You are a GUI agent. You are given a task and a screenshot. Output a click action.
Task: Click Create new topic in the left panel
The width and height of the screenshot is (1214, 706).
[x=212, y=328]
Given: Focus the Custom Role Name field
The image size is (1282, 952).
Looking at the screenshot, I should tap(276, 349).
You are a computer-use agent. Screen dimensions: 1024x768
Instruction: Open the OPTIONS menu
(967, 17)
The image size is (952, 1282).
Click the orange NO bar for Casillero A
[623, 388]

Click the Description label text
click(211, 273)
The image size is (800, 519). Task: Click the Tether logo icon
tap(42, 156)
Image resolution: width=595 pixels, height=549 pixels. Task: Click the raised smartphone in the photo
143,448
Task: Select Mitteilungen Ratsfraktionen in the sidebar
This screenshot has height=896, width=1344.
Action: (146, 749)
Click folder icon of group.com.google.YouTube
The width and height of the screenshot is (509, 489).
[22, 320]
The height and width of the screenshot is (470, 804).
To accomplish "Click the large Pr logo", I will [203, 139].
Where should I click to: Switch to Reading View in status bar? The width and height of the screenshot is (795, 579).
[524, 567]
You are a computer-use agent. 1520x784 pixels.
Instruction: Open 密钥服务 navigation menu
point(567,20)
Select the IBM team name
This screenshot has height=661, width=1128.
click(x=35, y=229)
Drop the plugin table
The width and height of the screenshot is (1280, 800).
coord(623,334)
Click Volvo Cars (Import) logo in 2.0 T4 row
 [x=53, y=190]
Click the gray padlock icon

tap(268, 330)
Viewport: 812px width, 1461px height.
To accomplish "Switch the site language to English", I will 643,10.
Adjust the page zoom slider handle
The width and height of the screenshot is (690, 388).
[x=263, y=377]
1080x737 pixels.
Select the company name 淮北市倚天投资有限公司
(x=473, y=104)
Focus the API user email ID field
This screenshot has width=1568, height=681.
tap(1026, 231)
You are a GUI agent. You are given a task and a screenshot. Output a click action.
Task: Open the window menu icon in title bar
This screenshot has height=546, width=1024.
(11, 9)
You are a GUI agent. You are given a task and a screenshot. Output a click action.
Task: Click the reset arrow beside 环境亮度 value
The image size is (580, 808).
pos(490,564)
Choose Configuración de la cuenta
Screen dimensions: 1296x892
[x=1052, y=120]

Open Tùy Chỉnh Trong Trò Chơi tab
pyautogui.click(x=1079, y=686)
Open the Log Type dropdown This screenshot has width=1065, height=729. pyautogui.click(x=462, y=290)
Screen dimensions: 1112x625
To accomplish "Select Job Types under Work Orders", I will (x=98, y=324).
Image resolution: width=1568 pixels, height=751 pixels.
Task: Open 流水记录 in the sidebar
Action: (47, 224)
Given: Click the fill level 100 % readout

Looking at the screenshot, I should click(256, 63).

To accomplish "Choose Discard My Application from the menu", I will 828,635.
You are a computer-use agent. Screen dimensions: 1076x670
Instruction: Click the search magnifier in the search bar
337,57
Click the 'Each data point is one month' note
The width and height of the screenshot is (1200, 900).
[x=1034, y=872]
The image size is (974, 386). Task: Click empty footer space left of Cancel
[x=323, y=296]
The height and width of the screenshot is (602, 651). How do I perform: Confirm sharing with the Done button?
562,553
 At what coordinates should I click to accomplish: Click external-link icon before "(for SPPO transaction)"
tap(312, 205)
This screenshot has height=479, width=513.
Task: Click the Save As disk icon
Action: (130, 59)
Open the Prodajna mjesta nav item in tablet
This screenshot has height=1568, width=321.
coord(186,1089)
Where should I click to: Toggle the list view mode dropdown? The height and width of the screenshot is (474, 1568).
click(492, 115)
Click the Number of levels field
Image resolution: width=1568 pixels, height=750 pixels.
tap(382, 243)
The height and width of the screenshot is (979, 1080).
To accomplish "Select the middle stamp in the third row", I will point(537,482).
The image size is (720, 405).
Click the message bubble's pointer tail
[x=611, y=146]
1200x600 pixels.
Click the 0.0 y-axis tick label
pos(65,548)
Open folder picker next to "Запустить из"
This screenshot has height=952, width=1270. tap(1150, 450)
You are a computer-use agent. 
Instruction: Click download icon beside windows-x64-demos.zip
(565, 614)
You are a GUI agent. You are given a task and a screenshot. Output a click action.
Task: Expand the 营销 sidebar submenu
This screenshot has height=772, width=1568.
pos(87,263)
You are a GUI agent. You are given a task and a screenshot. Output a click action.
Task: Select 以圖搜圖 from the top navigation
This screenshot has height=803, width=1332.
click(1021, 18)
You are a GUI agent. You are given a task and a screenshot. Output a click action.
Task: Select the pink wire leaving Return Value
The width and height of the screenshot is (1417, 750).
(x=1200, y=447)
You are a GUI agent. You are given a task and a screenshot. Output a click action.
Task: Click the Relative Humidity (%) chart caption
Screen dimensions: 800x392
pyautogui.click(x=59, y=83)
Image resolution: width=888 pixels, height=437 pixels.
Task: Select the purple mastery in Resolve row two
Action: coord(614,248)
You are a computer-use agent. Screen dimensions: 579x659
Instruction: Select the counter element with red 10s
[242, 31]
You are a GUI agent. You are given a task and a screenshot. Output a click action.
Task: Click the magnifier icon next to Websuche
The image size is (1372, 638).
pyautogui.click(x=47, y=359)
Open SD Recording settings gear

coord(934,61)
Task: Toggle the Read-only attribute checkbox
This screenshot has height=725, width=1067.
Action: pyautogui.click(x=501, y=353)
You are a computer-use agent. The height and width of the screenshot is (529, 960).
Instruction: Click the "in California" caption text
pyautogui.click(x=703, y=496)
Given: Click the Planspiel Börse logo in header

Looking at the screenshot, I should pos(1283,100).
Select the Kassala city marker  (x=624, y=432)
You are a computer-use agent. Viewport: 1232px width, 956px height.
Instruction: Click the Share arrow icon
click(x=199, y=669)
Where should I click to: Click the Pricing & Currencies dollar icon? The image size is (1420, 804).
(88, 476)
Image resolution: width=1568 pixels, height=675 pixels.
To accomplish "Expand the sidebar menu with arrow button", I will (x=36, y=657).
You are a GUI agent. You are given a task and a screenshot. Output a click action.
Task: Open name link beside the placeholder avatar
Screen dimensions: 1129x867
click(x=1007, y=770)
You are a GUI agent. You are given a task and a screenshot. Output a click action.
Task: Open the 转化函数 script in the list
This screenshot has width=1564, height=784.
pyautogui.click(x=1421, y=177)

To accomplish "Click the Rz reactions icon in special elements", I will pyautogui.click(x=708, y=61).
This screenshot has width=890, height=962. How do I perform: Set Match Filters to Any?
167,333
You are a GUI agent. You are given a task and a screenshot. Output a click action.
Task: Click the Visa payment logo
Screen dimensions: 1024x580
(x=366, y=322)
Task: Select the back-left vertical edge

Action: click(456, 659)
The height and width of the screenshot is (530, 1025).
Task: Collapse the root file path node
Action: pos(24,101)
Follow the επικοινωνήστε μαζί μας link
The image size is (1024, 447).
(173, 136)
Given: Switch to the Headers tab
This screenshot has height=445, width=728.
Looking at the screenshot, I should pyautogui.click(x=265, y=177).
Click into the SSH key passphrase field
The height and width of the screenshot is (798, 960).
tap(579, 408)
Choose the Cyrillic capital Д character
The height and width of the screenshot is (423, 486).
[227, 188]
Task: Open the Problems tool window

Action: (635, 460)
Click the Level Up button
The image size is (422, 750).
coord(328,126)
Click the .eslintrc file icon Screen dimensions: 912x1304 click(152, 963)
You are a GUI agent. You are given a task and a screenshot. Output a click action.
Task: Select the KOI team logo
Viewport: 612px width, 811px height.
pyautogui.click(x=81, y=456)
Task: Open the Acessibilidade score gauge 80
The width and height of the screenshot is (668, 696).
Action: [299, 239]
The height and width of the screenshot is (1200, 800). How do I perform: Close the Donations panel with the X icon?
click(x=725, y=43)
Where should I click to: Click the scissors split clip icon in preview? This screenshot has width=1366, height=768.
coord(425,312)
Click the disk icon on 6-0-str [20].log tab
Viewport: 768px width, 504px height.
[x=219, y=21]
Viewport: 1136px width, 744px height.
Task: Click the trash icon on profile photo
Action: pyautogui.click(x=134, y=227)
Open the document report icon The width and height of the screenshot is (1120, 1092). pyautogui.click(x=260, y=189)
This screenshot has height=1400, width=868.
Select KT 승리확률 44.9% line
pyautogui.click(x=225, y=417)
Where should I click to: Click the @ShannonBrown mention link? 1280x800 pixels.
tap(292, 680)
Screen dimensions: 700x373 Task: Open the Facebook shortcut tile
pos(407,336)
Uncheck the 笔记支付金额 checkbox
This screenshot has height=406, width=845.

▬▬▬▬▬▬▬▬▬▬

# Assignment
Beginning with the line containing "Task: Expand the 营销 sidebar submenu" in the material above, copy every line exactly until you have copied the line containing "Task: Click the Relative".

# Task output
Task: Expand the 营销 sidebar submenu
This screenshot has height=772, width=1568.
pos(87,263)
You are a GUI agent. You are given a task and a screenshot. Output a click action.
Task: Select 以圖搜圖 from the top navigation
This screenshot has height=803, width=1332.
click(1021, 18)
You are a GUI agent. You are given a task and a screenshot. Output a click action.
Task: Select the pink wire leaving Return Value
The width and height of the screenshot is (1417, 750).
(x=1200, y=447)
You are a GUI agent. You are given a task and a screenshot. Output a click action.
Task: Click the Relative Humidity (%) chart caption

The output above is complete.